## WHAT THE TASK ASKS
Reproduce verbatim the records from the line containing "Locate an element on the screen. Image resolution: width=960" through the line containing "(127, 380).", both lines included. Omit the pictures.

## EXTRACTED MATERIAL
■ ■ ■ ■ ■

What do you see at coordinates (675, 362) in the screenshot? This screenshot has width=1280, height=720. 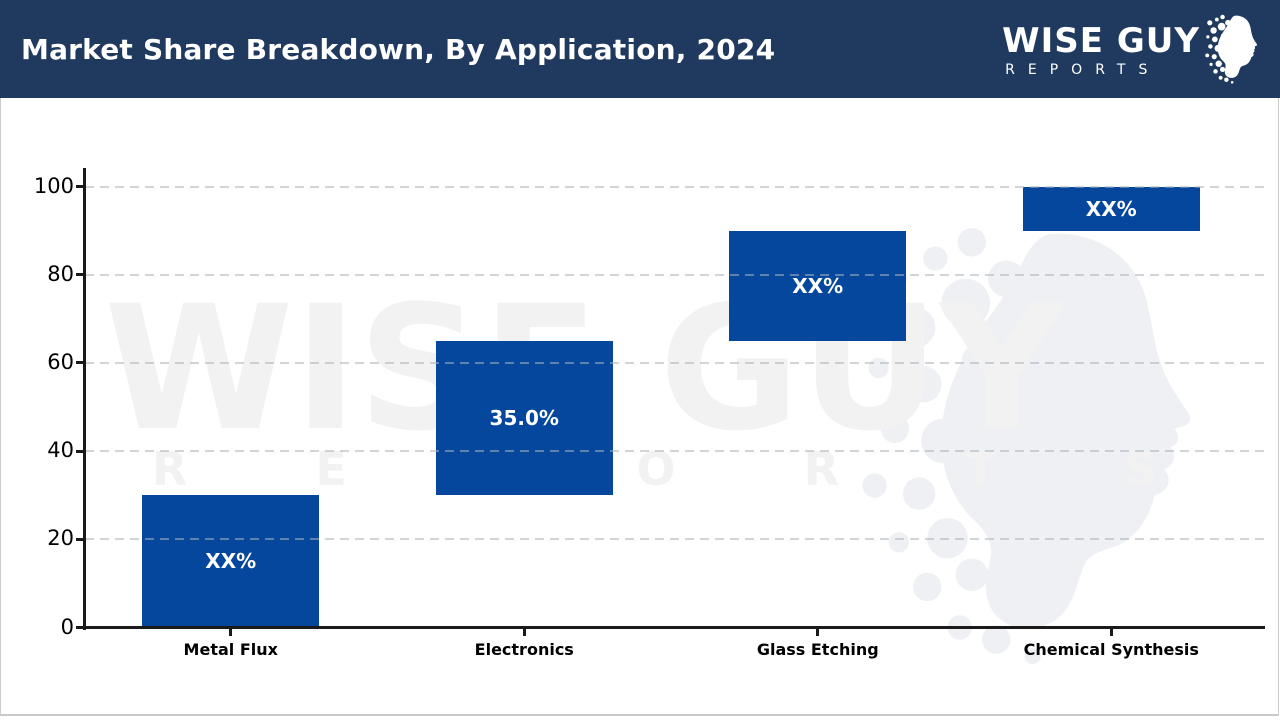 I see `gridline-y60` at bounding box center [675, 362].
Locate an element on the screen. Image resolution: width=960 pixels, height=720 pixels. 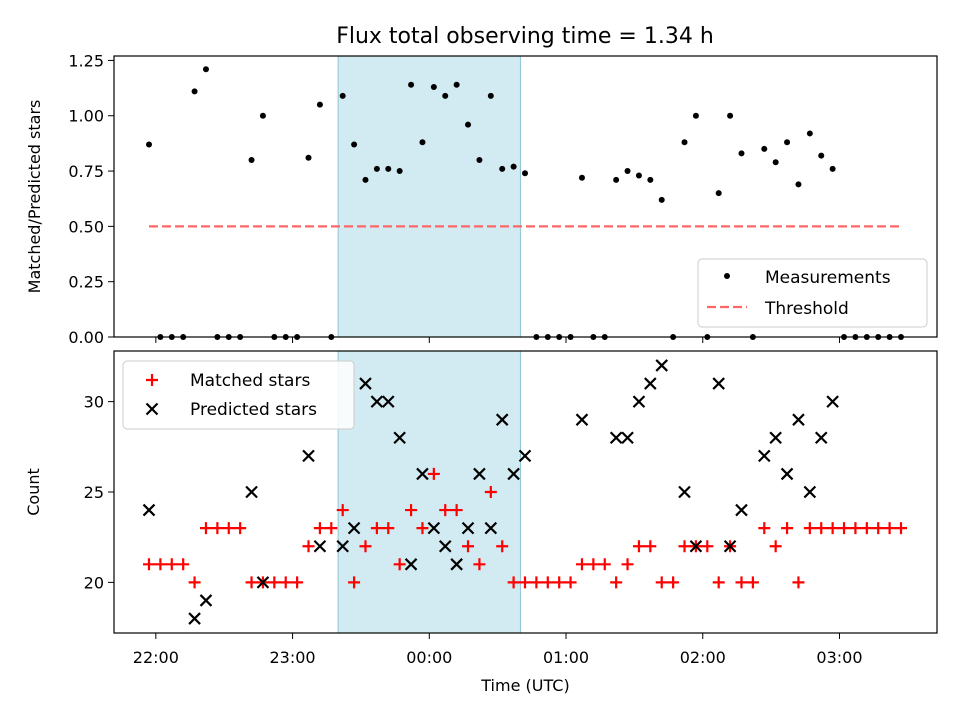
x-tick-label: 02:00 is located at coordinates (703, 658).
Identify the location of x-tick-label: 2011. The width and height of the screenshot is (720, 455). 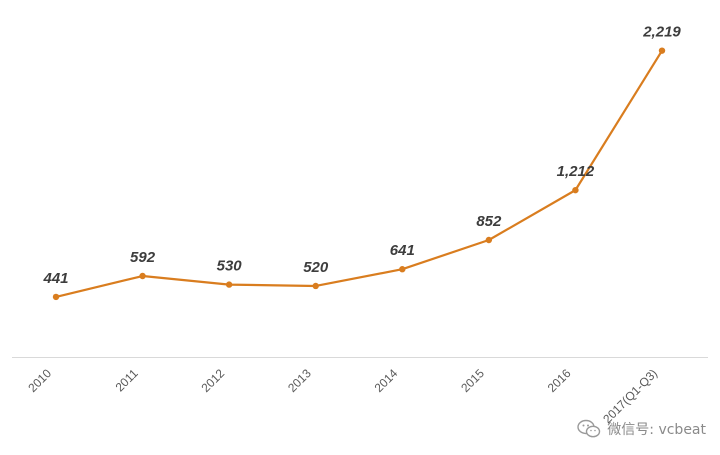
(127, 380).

■ ■ ■ ■ ■

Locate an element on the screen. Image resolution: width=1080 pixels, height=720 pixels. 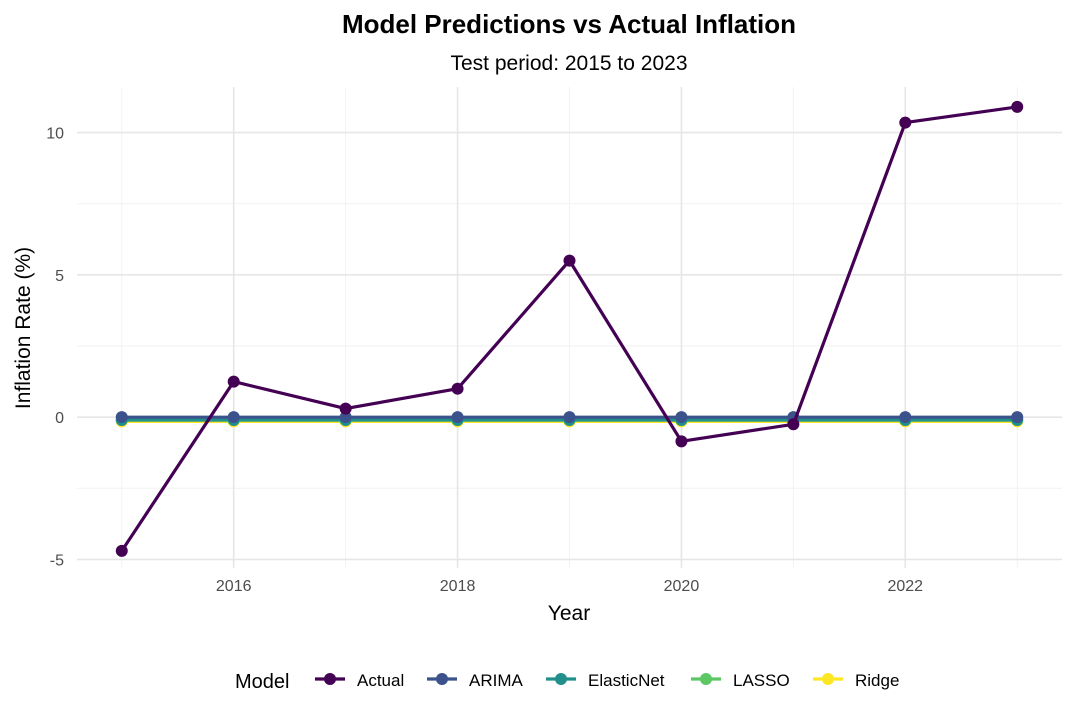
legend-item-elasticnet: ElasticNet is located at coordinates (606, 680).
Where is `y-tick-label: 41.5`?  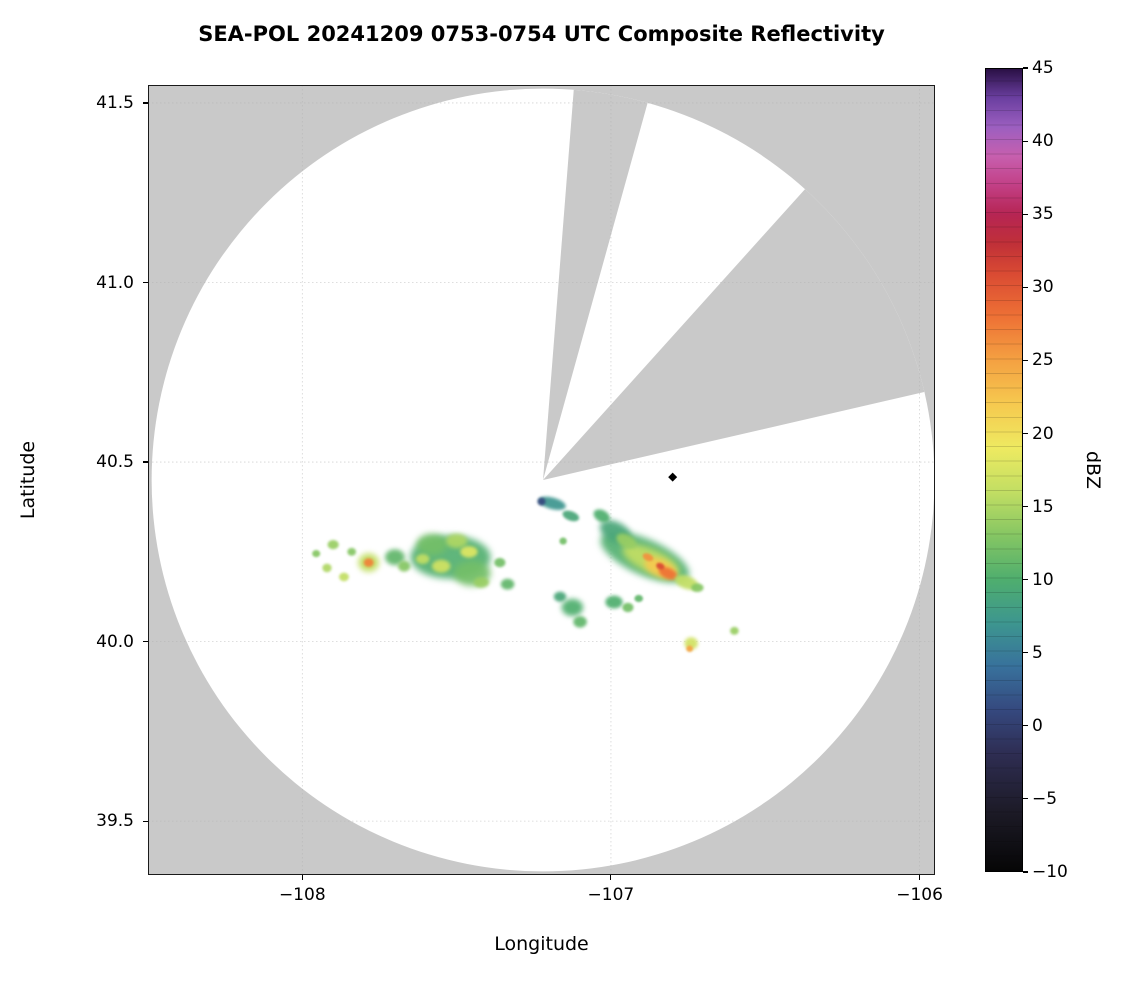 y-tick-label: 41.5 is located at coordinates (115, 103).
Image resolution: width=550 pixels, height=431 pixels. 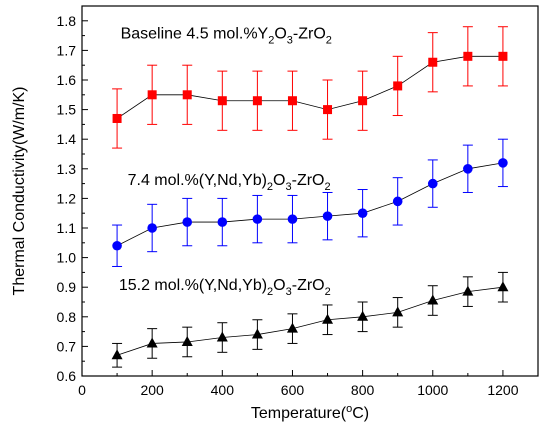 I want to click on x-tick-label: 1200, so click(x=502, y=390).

■ ■ ■ ■ ■

## ANSWER SPACE
Locate an element on the screen. Image resolution: width=960 pixels, height=720 pixels. 
x-tick-label: 02:00 is located at coordinates (703, 658).
Identify the location of x-tick-label: 2011. The width and height of the screenshot is (720, 455). 
(127, 380).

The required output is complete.